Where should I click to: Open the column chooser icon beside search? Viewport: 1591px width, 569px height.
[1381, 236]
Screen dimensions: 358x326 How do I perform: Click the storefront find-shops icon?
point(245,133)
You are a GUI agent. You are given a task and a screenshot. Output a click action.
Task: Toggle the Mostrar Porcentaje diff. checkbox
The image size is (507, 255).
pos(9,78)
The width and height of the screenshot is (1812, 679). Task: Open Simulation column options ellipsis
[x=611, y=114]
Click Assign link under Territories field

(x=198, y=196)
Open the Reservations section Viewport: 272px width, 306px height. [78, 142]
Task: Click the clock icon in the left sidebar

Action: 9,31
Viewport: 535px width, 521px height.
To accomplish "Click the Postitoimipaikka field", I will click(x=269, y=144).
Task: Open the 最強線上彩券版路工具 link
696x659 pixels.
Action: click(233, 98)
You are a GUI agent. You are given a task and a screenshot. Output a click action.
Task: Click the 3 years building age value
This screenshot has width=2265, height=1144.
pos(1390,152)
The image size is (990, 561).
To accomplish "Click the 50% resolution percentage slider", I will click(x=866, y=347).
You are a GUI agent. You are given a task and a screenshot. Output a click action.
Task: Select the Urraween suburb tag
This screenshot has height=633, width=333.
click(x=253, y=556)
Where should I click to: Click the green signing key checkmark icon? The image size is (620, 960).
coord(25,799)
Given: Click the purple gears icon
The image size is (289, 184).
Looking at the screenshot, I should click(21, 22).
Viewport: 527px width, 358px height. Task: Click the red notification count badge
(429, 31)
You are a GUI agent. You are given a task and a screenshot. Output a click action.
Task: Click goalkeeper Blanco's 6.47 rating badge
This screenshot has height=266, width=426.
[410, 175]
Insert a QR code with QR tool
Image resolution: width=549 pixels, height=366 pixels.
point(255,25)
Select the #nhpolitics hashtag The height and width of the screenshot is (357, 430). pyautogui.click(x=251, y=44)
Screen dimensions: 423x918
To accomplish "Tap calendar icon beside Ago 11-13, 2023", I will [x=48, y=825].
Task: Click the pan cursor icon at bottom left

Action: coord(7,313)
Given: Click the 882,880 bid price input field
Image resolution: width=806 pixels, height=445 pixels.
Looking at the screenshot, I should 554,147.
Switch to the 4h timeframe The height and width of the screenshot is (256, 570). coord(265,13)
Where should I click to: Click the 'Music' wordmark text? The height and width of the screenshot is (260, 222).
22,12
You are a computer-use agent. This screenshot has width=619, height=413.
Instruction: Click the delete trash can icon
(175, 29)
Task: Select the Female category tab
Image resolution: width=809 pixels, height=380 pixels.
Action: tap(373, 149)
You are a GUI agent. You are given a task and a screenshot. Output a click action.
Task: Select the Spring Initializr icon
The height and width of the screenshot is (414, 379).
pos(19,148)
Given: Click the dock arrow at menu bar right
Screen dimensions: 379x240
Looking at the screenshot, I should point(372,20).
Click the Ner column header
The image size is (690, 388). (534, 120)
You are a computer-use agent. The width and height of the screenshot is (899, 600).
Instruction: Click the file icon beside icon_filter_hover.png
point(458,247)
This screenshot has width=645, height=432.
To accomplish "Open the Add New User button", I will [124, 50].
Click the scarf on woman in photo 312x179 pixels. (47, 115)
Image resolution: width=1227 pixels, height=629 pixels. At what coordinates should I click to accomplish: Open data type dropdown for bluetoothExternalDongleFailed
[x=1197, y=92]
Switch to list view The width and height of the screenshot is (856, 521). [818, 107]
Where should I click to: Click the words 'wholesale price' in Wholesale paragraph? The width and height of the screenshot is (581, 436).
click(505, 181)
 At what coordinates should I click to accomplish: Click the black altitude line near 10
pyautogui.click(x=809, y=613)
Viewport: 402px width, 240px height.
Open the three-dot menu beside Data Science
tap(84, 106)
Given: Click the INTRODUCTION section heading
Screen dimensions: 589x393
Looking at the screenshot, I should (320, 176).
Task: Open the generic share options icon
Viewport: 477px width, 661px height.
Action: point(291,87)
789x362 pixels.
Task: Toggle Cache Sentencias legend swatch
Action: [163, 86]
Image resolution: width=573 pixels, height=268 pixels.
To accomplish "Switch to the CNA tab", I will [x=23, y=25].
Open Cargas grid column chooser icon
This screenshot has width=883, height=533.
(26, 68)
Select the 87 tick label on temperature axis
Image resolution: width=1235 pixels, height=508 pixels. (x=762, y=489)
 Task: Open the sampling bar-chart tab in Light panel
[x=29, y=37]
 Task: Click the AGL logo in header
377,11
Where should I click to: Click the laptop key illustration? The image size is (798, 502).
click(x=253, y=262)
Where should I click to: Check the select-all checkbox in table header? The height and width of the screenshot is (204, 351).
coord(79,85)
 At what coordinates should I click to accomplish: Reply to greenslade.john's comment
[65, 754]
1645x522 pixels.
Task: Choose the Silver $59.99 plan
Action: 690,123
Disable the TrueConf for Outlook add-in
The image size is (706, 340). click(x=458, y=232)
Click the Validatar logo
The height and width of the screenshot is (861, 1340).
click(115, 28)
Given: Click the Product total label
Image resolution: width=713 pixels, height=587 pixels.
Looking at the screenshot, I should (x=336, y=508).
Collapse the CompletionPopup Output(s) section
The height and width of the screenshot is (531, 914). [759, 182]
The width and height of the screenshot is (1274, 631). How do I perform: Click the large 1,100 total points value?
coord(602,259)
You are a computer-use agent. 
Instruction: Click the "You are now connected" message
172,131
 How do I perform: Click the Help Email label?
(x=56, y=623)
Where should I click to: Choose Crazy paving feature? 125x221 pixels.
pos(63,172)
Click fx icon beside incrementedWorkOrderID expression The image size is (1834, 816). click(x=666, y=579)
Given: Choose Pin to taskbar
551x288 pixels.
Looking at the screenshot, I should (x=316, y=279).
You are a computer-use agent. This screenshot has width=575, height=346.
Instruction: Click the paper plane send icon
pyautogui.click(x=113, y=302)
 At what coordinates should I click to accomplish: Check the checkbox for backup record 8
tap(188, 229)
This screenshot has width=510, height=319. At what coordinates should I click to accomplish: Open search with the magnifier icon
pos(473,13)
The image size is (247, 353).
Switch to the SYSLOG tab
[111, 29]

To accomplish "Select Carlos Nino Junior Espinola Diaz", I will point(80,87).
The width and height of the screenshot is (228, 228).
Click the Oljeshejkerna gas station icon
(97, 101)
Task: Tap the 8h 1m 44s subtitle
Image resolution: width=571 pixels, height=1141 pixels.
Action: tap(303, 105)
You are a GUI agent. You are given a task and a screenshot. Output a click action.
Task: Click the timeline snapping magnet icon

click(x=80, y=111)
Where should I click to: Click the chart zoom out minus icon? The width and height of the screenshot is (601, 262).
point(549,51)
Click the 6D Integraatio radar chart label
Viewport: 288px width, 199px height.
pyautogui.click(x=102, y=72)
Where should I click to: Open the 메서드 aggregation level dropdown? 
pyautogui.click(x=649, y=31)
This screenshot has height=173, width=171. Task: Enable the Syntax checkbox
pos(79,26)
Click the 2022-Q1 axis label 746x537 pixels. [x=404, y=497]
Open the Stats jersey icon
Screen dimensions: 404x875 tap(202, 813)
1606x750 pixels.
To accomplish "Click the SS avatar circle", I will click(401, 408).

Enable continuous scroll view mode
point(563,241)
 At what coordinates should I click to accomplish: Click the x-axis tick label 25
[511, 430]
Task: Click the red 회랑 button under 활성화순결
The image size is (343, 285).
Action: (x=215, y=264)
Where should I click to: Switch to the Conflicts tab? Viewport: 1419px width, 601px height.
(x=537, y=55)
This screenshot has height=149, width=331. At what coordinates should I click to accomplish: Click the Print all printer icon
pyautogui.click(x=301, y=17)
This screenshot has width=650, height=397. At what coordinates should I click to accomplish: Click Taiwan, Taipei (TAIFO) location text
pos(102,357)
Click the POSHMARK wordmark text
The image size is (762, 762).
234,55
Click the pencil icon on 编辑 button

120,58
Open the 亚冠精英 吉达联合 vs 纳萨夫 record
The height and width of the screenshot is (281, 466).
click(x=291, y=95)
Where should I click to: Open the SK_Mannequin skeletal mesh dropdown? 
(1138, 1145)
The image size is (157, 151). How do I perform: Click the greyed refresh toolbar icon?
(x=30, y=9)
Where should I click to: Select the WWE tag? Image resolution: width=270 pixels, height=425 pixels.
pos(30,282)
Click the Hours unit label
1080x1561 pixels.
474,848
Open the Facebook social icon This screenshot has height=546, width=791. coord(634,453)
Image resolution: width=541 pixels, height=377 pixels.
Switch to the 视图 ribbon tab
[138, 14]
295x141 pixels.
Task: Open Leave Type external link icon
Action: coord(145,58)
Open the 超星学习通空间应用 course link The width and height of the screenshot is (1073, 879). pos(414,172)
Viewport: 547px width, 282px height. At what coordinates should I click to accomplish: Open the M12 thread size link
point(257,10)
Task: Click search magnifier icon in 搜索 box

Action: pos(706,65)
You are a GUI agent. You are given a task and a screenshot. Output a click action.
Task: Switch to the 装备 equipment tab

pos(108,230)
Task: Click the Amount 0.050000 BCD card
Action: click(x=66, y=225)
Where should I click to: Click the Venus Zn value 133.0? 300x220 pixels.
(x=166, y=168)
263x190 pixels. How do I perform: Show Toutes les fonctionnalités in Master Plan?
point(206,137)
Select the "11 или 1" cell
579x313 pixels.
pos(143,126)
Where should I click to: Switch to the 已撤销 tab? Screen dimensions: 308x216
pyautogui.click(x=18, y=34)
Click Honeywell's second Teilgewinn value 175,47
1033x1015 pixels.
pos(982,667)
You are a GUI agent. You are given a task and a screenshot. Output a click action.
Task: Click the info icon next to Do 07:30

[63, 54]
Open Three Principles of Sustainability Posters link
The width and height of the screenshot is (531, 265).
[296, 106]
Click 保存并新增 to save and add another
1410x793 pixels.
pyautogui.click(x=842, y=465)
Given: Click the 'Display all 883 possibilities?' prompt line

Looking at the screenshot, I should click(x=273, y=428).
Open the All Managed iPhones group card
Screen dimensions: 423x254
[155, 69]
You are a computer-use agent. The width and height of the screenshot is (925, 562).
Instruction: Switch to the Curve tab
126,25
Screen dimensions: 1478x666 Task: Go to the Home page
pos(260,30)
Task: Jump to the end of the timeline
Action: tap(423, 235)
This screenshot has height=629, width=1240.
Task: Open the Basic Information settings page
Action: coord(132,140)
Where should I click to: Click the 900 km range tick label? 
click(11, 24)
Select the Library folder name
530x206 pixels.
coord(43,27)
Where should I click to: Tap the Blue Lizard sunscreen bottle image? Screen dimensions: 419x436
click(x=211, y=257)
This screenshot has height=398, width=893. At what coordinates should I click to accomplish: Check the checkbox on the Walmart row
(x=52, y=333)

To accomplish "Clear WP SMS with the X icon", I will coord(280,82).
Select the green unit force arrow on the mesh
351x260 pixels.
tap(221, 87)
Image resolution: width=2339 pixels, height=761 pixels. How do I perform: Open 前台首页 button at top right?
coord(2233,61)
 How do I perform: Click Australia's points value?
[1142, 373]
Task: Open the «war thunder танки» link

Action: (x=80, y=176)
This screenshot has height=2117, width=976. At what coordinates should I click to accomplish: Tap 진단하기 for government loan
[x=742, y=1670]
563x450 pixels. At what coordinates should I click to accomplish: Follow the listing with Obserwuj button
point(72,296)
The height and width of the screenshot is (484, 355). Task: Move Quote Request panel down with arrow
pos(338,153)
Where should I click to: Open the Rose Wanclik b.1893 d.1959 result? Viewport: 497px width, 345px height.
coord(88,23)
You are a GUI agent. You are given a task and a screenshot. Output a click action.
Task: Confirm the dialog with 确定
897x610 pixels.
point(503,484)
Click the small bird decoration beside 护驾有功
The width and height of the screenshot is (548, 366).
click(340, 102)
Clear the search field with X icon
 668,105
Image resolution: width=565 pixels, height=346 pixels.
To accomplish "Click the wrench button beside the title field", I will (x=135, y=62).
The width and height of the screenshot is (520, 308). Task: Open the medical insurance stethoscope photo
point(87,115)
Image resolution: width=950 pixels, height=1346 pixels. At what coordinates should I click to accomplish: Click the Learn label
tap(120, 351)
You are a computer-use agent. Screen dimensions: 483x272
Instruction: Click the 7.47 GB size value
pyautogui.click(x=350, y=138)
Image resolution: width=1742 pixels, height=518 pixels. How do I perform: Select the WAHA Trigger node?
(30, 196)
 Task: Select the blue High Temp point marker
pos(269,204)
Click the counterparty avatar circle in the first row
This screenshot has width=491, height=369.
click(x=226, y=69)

----

Aim of the task - Across the lines of the material above, tally those holding the word "unit" and state the number by itself.

Response box - 2